In this task you need to improve the accuracy of the model as much as you can. Here are several techniques that you can use:

1) **Tune your hyper-parameters.** Try *GridSerachCV* function from *sklearn.model_selection* to find the best set of hyperparameters.

2) **Feature engineering.** Play with the representation of the textual data. We only tried one, but there are more (e.g. TF-IDF Vectorizer is another powerful method to transform text to a vector, taking into account the rareness of the words across the texts). Also do not hesitate to play with the arguments of the *Vectorizers*. 

3) **Change your model.** You are not restricted to train *Naive Bayes* only. You can use whatever algorithm you're already familiar with. Moreover, you can use the algorithms that you get to know during these 3 weeks of solving this assignment. E.g. give *RandomForests* a try!

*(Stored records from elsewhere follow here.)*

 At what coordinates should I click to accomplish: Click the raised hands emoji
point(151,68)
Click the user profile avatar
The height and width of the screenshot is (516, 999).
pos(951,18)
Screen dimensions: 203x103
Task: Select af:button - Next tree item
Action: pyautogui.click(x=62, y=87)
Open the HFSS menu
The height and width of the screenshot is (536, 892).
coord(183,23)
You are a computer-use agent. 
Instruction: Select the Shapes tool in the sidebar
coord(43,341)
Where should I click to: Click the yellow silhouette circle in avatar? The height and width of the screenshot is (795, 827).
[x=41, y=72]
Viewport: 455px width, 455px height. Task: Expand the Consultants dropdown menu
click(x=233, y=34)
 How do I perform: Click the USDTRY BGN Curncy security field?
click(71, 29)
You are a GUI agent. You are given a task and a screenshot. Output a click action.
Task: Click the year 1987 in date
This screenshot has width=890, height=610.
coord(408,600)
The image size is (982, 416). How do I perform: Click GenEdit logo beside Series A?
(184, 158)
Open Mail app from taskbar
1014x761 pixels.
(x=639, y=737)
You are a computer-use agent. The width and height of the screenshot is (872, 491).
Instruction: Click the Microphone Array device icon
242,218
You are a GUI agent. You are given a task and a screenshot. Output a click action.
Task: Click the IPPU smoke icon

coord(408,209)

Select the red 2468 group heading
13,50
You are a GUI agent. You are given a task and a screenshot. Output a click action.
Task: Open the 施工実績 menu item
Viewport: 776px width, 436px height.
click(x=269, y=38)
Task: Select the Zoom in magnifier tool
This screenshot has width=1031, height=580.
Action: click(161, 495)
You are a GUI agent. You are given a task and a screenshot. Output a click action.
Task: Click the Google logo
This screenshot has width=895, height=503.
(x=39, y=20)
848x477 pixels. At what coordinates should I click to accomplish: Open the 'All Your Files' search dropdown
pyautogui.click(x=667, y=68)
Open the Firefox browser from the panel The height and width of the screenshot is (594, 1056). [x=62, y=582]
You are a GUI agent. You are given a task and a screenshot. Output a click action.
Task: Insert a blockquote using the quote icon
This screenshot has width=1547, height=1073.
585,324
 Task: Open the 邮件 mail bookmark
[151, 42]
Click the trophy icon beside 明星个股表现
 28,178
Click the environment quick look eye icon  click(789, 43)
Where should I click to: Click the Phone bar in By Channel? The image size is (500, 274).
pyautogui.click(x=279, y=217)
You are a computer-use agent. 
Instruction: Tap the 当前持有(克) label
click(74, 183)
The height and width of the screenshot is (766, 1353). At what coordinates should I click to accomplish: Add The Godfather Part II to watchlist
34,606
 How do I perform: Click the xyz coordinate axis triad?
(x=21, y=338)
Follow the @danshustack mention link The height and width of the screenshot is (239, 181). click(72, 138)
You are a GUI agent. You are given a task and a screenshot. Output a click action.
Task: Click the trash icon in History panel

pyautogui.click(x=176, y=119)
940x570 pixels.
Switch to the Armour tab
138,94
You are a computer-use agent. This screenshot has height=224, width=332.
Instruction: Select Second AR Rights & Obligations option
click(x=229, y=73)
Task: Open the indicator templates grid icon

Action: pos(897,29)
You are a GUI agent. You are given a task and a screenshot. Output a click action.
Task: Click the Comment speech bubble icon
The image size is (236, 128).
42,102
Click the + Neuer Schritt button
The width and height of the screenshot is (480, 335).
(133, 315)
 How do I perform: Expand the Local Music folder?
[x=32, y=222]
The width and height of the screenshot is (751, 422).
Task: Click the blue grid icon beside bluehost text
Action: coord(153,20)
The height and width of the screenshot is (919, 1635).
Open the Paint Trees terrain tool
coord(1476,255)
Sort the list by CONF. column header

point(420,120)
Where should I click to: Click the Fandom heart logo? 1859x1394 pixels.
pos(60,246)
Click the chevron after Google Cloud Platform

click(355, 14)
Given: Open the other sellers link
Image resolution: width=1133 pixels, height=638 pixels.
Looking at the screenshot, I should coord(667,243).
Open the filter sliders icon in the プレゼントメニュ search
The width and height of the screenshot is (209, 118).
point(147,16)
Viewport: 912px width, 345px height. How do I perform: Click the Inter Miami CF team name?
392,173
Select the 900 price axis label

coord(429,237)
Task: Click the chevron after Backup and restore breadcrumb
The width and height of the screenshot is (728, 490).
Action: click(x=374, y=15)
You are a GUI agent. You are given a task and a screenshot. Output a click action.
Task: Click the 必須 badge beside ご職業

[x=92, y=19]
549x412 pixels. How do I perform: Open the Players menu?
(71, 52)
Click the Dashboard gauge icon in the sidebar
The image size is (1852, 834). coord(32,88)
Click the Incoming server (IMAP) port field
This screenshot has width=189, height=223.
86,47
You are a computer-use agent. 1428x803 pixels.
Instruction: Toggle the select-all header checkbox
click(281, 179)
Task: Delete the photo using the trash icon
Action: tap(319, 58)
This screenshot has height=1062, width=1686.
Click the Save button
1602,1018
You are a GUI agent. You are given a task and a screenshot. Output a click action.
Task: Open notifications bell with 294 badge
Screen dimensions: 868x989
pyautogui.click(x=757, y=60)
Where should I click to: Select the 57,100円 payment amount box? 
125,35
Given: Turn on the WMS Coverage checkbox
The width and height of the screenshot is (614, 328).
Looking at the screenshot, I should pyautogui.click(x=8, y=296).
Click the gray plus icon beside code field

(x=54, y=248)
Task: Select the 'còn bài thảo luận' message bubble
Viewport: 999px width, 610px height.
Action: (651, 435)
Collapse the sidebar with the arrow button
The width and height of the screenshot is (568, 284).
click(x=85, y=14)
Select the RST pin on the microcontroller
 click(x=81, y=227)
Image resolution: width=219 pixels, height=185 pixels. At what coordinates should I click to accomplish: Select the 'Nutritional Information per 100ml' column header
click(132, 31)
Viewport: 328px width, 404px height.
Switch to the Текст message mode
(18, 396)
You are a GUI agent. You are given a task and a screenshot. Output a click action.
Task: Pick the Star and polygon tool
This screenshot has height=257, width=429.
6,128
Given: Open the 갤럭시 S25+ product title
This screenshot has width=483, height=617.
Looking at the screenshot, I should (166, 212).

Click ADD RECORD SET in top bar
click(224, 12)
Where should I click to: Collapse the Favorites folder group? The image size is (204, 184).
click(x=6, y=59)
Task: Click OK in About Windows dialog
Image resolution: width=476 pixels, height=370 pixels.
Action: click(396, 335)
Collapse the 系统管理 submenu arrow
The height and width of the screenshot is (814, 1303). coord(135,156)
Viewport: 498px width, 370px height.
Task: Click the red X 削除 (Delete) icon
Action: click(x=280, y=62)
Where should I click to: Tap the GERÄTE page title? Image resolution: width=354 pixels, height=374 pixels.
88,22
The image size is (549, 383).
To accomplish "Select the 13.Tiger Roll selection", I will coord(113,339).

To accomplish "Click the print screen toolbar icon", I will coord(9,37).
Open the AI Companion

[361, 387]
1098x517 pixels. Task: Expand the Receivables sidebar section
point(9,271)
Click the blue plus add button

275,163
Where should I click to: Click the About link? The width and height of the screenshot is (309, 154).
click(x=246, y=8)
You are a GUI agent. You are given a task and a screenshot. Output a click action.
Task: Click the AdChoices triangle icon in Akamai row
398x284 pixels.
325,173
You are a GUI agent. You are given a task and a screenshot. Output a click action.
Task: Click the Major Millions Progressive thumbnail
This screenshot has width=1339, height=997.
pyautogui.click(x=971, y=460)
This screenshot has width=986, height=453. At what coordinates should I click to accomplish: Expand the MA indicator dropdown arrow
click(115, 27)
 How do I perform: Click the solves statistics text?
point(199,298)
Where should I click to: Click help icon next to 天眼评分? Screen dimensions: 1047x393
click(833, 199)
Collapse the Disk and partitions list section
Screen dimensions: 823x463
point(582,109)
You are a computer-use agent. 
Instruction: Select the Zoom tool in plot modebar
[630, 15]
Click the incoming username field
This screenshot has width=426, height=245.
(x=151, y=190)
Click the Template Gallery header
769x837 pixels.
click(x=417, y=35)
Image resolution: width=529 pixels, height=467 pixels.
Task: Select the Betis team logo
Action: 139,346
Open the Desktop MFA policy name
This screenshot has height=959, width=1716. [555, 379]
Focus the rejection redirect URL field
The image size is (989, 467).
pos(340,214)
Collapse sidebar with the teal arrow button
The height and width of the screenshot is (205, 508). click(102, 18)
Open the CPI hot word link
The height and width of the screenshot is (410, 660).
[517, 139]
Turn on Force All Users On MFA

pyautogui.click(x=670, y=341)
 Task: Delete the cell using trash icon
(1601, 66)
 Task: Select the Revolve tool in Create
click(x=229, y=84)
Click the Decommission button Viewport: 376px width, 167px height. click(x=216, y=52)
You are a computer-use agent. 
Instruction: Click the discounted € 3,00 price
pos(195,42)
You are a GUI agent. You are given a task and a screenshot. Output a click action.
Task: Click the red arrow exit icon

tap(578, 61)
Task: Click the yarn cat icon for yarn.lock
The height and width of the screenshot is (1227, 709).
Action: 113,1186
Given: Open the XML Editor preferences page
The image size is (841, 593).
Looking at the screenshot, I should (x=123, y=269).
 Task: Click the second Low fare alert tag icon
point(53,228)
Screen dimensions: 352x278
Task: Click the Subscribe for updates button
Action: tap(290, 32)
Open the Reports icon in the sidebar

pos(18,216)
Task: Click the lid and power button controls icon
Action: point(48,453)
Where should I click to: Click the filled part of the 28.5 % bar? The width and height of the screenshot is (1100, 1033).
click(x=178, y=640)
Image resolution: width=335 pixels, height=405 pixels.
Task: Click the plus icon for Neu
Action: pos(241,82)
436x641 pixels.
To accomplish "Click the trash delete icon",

When your model is trained, make the predictions for the test reviews and upload the file with those predictions to the [competition page](https://www.kaggle.com/t/a075874d324e402892eb5b4a31755fbb). You can find the formatting instructions to the submission file in the *Evaluation* section on the website.

After your submission is uploaded it will automatically get scored and will appear in the leaderboard. Before the deadline all the submissions are scored on 30% of the test set (*Public leaderboard*), after the deadline the submissions are rescored on the remaining part of the test set (*Private leaderboard*). The Private leaderboard may differ from the Public one. Notice, that the **final** order is accroding to the **Private leadearboard**. This is done to prevent you from overfitting to the Public leaderboard.

Notice that Kaggle limits you with **5** submissions per day, so make sure to test your model (e.g. with cross-validation) before you submit your predictions.

Make sure that the TAs can easily identify your submissions, i.e. don't use nicknames that cannot be linked to your name.

### Scoring rules
You get **3 points** if you beat the **simple baseline**, that is the classifier trained in task 4.2.

You get another **7 points** if you beat the **hard baseline**. This is the score of the hidden classifier that is trained by TAs, you don't have access to its code.

You get **5 bonus points** if you end up among **top-15** in the final leaderboard.

You get another **5 bonus points** if you end up in **top-10** in the final leaderboard.

And finally another **5 bonus points** will be given to those who end up in **top-5**.